Saved data entries:
☆ ☆ ☆

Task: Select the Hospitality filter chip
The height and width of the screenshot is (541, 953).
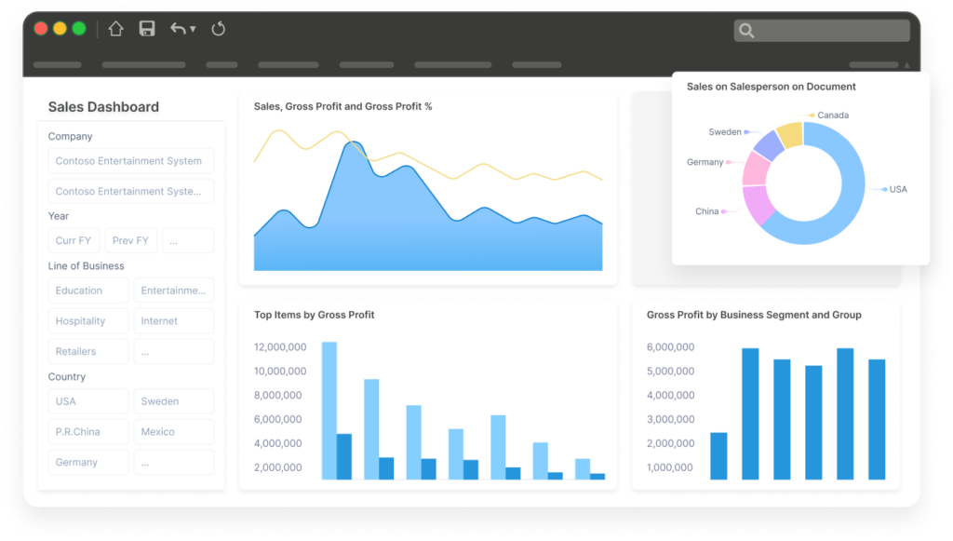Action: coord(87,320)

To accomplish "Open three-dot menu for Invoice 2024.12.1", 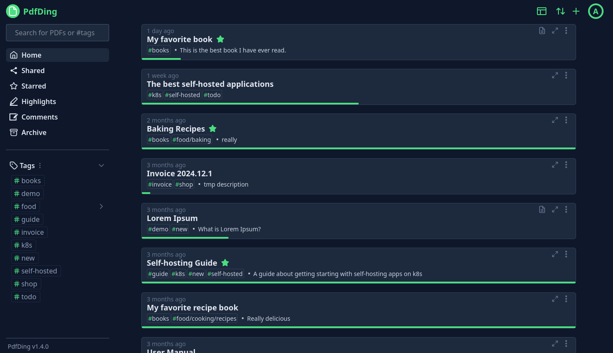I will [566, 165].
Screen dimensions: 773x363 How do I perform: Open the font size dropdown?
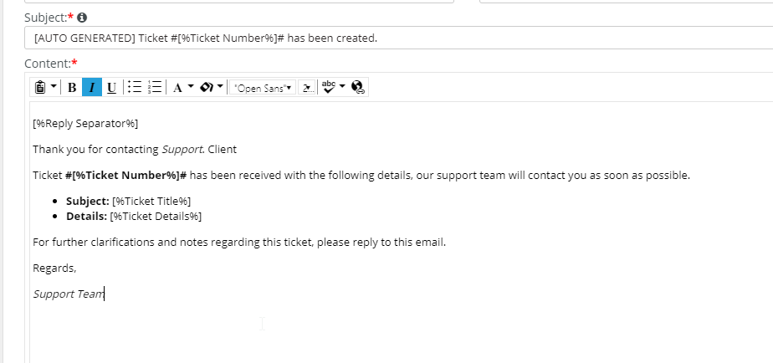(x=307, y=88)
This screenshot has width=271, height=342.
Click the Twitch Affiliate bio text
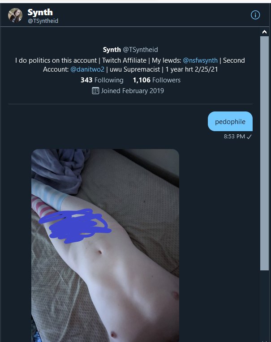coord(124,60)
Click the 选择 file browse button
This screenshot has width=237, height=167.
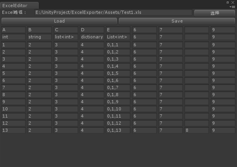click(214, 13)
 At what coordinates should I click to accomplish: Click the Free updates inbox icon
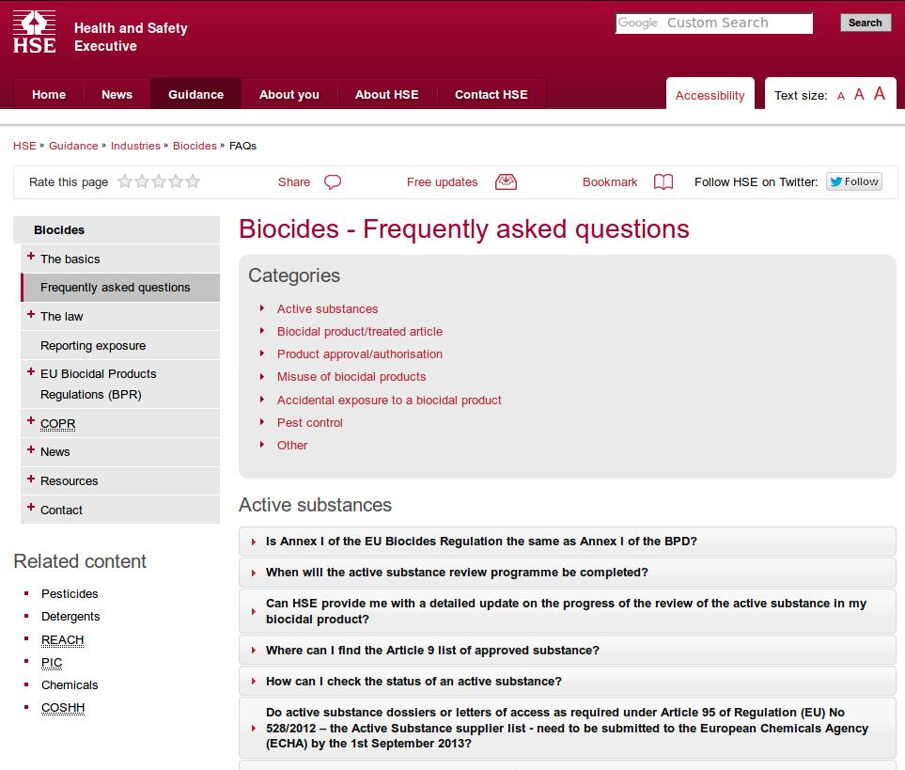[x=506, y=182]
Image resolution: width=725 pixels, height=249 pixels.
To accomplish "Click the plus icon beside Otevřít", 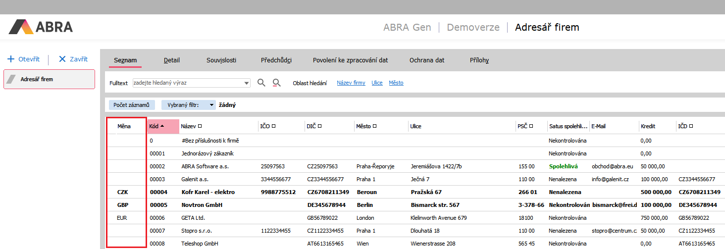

☆ ☆ ☆

§ **Problem description**
Restate the data exactly, though only from the line that contains "Screen dimensions: 773x363" through its last line, both ends included and with the pictures left out.

§ **Result below**
Screen dimensions: 773x363 How do I perform: Open the font size dropdown?
(x=307, y=88)
This screenshot has width=271, height=342.
Click the Twitch Affiliate bio text
coord(124,60)
Click the 选择 file browse button
This screenshot has width=237, height=167.
click(214, 13)
 At what coordinates should I click to accomplish: Click the Free updates inbox icon
[x=506, y=182]
Image resolution: width=725 pixels, height=249 pixels.
To accomplish "Click the plus icon beside Otevřít", 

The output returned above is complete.